How to use Change Data Capture (CDC)
Often there are lot of changes made to the sources tables and you would like to have a history of all changes. First thing that comes into mind when you want to save all the changes (inserts/updates/deletes) to a table is triggers, or you may have to write complex stored procs.
What is Change Data Capture?
Change data capture (CDC) is the process of capturing changes made at the data source and applying them throughout the enterprise. CDC minimizes the resources required for ETL ( extract, transform, load ) processes because it only deals with data changes. The goal of CDC is to ensure data synchronicity.
A Data Warehouse (DWH) must maintain the history of business measure changes. Thus, the ETL processes of the Data Warehouse loading must be able to detect the data changes which have occurred in source operation systems during the business operations.
Inserting new records, updating one or more fields of existing records, deleting records are the types of changes which Change Data Capture processes must detect in the source system.
Let’s start working on how to use CDC.
STEP 1: DB Set up
Source and Target Tables: I have a source table which has 6 records and an empty destination table.
We need to enable CDC on the entire Database by executing sys.sp_cdc_enable_db
To list all the databases that are CDC enabled we can use the below query:
SELECT name, database_id, is_cdc_enabled FROM sys.databases
WHERE is_cdc_enabled = 1
We need to create a table that can hold the current state for various objects.
This table will be used to track the CDC load information, so that you only pick up recent changes each time the incremental load package is run. It will be created in the Destination database. [CDC_States]
I have created unique non-clustered index on [CDC_States] to quickly look a state.
We need to enable CDC on the source table by executing
@source_schema = N'Source',
@source_name = '07_CDC',
@supports_net_changes = 1
Now we are all Set with DB set up and can move to SSIS
We actually need 2 packages to perform the CDC, First package mainly does the initial Load.
STEP 2: CDC_InitialLoad
We will start with CDC Control Task, drag it to control flow and edit it. Add a new ADO.NET connection manager for the Source database. Set CDC Control Operation to Mark initial load start. This is how CDC knows this is initial load.
Then Create a new package variable (CDC_State) to hold the CDC state information
All the information in the CDC_State is stored in the CDC_States table we created in the DB by mapping the variable to the table.
Then The next task be a simple DFT task to load data from source to destination.
Once we are done with DFT task, we have to mark CDC end.

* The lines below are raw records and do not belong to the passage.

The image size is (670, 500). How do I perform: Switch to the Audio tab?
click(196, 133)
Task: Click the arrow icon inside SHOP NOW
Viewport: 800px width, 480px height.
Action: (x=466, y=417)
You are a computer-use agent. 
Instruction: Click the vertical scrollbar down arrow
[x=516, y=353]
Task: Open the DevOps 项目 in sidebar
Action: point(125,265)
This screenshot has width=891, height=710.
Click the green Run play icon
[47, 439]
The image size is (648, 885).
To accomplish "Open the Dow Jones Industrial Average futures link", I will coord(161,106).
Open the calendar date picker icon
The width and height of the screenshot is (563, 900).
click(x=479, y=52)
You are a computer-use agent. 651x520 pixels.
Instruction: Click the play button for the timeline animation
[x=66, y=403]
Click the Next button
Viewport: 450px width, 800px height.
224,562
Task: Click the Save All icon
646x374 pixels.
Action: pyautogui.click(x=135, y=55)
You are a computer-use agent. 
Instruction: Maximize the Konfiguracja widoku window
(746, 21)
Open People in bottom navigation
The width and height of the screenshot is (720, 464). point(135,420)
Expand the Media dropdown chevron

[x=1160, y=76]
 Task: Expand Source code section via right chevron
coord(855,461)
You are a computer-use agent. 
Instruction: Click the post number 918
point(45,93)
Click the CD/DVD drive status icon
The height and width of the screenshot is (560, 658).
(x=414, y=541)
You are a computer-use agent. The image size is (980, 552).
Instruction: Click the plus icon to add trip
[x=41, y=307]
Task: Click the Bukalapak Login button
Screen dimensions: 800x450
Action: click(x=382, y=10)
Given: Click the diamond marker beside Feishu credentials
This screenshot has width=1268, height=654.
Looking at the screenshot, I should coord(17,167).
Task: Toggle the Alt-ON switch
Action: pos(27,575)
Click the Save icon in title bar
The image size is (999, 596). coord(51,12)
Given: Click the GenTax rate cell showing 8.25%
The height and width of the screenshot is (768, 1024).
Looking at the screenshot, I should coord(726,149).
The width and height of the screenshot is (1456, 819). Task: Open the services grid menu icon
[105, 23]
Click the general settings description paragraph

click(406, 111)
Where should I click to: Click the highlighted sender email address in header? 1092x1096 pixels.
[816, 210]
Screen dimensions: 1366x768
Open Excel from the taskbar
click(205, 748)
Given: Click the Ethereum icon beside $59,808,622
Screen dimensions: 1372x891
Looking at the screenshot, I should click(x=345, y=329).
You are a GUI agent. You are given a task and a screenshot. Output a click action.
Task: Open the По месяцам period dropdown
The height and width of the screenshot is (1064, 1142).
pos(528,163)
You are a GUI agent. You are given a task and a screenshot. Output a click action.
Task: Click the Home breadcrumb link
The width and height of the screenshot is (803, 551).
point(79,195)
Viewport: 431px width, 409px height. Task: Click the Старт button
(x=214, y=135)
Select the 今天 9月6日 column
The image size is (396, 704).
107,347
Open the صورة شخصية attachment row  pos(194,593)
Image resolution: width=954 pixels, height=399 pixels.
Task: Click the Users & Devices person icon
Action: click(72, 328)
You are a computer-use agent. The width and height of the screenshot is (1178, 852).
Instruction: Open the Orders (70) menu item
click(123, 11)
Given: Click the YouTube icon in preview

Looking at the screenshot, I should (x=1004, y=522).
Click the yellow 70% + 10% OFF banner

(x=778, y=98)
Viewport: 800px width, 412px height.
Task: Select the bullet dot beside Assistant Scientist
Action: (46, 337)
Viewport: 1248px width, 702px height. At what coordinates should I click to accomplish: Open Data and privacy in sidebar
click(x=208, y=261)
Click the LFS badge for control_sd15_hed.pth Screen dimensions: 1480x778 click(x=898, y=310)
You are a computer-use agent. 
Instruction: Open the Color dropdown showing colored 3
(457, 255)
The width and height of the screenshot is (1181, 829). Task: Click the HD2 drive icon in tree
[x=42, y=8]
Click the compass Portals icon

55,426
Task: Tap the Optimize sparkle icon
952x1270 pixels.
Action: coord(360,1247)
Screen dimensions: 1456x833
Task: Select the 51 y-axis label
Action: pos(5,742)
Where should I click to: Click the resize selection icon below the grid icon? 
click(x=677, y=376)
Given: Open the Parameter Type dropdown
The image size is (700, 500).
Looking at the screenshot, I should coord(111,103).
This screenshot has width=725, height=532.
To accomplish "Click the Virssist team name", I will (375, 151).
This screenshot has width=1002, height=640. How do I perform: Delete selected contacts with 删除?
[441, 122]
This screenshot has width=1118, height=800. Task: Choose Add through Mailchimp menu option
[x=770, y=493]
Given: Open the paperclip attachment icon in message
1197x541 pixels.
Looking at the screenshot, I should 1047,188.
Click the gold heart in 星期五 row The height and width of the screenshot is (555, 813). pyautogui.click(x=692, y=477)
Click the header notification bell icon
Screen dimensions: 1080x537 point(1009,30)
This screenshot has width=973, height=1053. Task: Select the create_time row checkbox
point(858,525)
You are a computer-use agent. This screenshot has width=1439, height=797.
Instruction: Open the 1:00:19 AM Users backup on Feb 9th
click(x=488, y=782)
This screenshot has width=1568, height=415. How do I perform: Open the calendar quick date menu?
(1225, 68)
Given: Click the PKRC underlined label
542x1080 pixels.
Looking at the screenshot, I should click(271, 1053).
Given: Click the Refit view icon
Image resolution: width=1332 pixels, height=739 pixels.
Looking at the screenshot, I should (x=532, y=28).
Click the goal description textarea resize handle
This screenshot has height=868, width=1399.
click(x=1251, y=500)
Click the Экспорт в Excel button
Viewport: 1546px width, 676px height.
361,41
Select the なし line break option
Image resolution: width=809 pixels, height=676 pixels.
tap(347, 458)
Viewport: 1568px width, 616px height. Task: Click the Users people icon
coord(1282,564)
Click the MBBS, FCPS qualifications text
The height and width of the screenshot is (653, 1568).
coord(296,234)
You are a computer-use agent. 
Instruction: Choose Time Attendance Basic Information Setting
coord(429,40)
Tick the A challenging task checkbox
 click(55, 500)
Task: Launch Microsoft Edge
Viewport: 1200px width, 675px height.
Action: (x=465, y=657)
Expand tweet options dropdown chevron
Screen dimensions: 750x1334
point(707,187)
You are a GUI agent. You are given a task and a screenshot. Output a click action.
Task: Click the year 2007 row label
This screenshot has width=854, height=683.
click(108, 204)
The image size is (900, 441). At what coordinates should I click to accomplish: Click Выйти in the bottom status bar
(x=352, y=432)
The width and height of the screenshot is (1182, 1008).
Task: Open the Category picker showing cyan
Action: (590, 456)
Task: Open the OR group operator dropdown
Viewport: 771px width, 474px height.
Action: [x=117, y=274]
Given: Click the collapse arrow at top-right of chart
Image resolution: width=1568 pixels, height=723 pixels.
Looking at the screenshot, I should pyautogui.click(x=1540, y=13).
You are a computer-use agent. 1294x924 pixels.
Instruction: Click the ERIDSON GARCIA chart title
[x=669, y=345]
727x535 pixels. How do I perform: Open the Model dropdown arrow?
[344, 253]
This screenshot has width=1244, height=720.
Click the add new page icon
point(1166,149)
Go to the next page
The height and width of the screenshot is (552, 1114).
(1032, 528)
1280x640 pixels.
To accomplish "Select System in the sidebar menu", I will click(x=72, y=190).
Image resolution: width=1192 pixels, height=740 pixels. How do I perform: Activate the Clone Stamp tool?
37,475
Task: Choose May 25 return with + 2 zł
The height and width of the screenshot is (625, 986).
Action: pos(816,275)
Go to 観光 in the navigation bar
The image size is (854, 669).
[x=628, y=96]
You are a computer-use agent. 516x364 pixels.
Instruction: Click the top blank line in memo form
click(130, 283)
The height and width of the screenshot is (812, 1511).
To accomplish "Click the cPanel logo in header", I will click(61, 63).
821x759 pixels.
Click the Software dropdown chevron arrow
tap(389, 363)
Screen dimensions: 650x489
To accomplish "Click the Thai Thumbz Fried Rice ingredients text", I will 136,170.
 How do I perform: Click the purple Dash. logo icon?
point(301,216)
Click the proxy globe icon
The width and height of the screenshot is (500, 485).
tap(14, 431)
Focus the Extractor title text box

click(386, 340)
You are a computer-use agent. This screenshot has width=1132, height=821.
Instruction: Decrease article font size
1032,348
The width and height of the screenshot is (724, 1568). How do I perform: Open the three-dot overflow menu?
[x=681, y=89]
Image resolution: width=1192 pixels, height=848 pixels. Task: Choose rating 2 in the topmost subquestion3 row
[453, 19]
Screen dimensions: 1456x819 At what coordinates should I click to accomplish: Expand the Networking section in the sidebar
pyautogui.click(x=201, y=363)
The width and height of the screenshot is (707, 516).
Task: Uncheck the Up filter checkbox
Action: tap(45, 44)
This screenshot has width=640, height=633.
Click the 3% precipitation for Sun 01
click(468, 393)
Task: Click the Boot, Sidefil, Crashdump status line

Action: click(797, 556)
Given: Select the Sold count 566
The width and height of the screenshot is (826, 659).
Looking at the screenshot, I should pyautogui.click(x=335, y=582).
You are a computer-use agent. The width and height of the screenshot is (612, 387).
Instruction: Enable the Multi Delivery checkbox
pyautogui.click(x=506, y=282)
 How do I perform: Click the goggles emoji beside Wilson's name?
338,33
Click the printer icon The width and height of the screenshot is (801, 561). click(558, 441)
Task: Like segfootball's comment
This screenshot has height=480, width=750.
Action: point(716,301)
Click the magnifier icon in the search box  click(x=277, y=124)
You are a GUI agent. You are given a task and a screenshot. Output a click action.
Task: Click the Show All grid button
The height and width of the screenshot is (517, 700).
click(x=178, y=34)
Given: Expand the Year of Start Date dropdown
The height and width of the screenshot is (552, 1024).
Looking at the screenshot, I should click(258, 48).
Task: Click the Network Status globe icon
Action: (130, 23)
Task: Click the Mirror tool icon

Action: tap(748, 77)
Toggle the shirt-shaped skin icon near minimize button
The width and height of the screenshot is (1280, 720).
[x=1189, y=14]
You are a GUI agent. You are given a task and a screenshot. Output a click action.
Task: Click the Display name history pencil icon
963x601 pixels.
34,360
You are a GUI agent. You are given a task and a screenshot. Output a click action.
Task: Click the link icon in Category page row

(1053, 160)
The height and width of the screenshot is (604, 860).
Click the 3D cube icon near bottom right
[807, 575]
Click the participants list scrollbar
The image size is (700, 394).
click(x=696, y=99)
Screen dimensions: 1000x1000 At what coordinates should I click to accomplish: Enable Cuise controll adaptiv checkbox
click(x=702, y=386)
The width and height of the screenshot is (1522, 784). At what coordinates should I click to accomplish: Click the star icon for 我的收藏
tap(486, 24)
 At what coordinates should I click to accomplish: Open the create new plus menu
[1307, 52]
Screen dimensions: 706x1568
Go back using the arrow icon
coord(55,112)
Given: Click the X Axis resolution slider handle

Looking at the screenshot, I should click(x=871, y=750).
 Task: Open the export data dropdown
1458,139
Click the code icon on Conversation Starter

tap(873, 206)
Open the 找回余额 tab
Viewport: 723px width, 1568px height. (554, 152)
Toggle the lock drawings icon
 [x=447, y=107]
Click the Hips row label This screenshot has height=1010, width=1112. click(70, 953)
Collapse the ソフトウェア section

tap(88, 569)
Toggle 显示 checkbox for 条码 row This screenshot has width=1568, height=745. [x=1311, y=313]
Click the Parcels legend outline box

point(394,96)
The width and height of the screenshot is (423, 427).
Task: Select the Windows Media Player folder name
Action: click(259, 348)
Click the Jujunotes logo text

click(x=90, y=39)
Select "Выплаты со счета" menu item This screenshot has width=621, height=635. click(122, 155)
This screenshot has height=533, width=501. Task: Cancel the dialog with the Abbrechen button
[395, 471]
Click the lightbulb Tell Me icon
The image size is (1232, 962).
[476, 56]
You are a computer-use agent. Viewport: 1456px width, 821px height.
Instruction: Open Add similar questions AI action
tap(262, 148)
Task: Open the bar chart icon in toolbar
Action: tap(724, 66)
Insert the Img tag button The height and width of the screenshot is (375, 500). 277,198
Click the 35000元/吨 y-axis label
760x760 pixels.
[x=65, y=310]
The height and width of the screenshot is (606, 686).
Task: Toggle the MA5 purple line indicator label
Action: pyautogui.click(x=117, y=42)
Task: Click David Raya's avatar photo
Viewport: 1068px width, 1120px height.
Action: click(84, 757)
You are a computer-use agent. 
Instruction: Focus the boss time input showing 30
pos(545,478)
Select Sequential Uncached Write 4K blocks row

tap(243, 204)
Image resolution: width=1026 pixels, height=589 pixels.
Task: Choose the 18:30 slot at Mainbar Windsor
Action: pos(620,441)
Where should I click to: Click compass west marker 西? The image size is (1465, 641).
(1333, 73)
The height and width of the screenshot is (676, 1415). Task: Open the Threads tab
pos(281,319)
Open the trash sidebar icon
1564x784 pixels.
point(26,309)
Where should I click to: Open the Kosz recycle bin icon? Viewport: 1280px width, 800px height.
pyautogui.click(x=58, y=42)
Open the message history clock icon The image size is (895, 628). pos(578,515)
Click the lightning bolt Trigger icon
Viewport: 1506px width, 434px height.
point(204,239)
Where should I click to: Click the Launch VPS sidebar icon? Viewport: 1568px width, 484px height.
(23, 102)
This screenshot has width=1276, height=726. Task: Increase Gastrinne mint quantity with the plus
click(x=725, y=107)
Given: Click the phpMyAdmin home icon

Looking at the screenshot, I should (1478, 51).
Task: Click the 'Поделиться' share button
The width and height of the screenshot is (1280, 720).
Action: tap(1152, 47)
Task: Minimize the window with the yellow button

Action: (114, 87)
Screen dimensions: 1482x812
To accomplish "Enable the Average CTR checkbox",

Finally, our Initial Load package would look like below
Once we run this package we would have the destination Table loaded with the data.
STEP 3: Update the Source Table
Now, we update/insert/delete records from the source table.
STEP 4: Incremental Load
As we already have initial data in the target table our goal is to get only changed records.
Incremental Load package has
1.Exec SQL task: create 3 staging tables to capture the inserts updates and deletes. The staging tables should have the same structure as destination table.
2.CDC Control Task: This is very similar to the CDC task created in Initial load but we select Get Processing Range CDC Control Operation.
This is mainly selected to ensure SSIS to pick only changed records.
3.DFT Task to load all the inserts/updates/deletes:
3.1 CDC Source: Here we select the CDC Enabled Source table and specify CDC processing Mode.
CDC Processing Mode Net returns only the most recent change. CDC processing Mode All returns all the changes that have been performed on a record.
3.2 CDC Splitter:
CDC splitter just takes the input from the source and splits the inserts/updates and deletes. If you check the Input/Output parameter if has InsertOutput, DeleteOutput, UpdateOutput.
We drag 3 destinations for Inserts, Updates and deletes. Select the staging tables created in the exec sql task.
Going back to Control Flow.
4 Sequence Container:
Create a Sequence Container to have 3 Execute sql Tasks. Execute SQL tasks are mainly used to update the destination table by joining to the staging tables.
Staging tables contains records which are updated.
5 CDC Control Task: Drag another CDC Control Task to select the CDC Control Operation: Mark Range Processed. This indicates CDC that all these records are now processed and can be excluded from next run.
Once you execute the package, the data is updated on the destination table. The incremental Load package can be run every time we want to grab the latest changes from our Source table. It will store the CDC state every time it runs, ensuring that we only pick up new changes every time we run the package.